Are you saying, my troubles are many, my burden is great, and hope deferred makes the heart sick? True, a faint heart makes weak hands and feeble knees; then afflictions become intolerable, duty tiresome, prayer irksome, the ordinances unprofitable, the lamp of spiritual life seems expiring, the poor sinner grows dejected and dispirited, is ready to give up hope, and to give way to despondency. The Comforter inspires a work for such, "Lift up the hands which hang down." Do you say, the advice is good, but the practice hard? Paul supposes it; for he introduces it with Wherefore. O, I dearly love these Scripture adverbs! Much courage and comfort are gained by attending to them. Wherefore, or for Which reason, lift up your weak hands, or the weak hands of others. Consider why, or wherefore, we should do this.
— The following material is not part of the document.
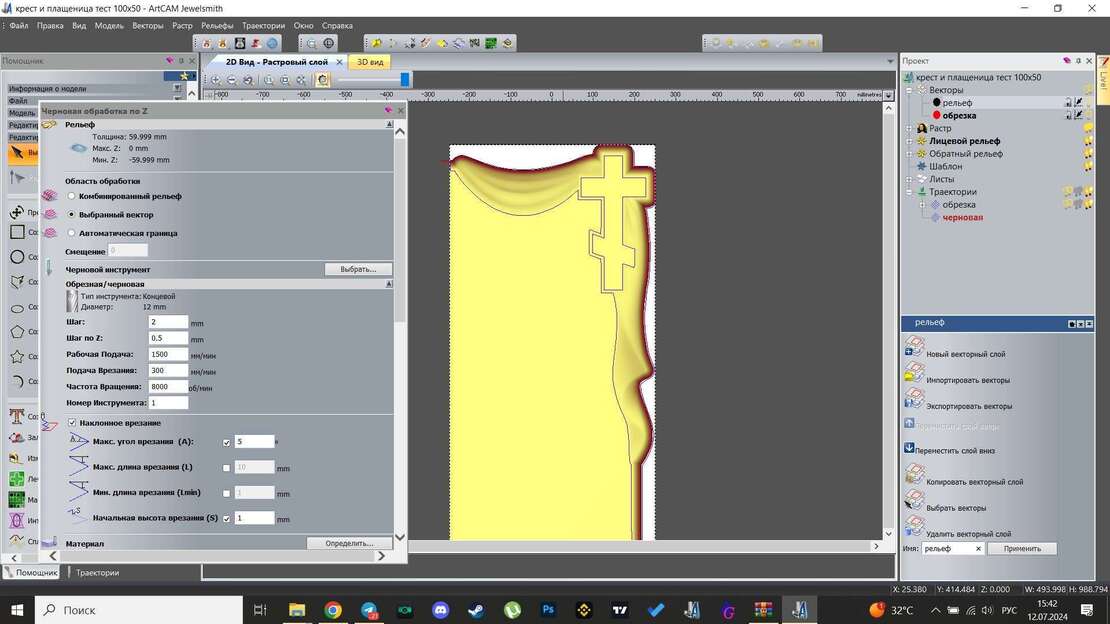Switch to the 3D вид tab
The height and width of the screenshot is (624, 1110).
[x=369, y=61]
We have Jesus to look unto for patience. He is the author and finisher of our faith; be bore our sins; he hath for ever taken away the curse due to them; he has made our peace with God; God is in him reconciled to us. He who endured the cross for our sins, and despised the shame of being treated as a malefactor, is now before the throne of God praying for us. O, this look is reviving!
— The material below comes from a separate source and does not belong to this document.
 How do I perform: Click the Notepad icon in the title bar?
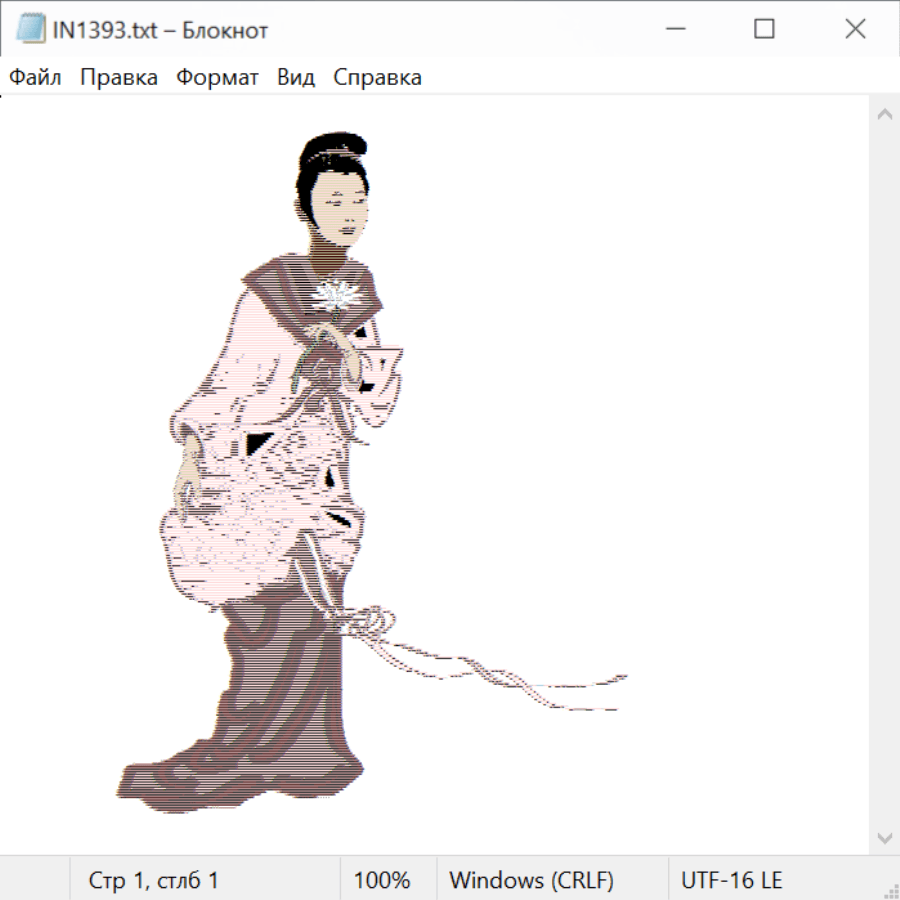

Consider Jesus, the captain of our salvation, lest ye be weary and faint. He was "made perfect through sufferings, that he might bring many sons unto glory." He is bringing you, "through much tribulation," into his kingdom. Consider the love and sorrows of Jesus for you. Look on yourself as a suffering member of a once suffering head: so shall your weak mind be strengthened and your weary mind refreshed.
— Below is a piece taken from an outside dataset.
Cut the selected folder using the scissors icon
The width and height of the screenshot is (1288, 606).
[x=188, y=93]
Forget not, but consider the exhortation, My Son. Precious appellation! God is your Father; he loves you with the same everlasting and unchangeable love as he did his only begotten Son: he treats you in love; he chastises you as his child. Why? Because he is in wrath against you? No; but to make you more like himself in holiness. O then "lift up your hands" to your God and Redeemer in confident faith, in humble prayer. Though all within is clouded dejection, yet all above is sunshine, joy, peace, and consolation. Consider your hope. It is as "an anchor of the soul." On what is it fixes. It entereth into that within the vail, whither the fore-runner is for us entered, even Jesus." Hebrews 6:19, 20.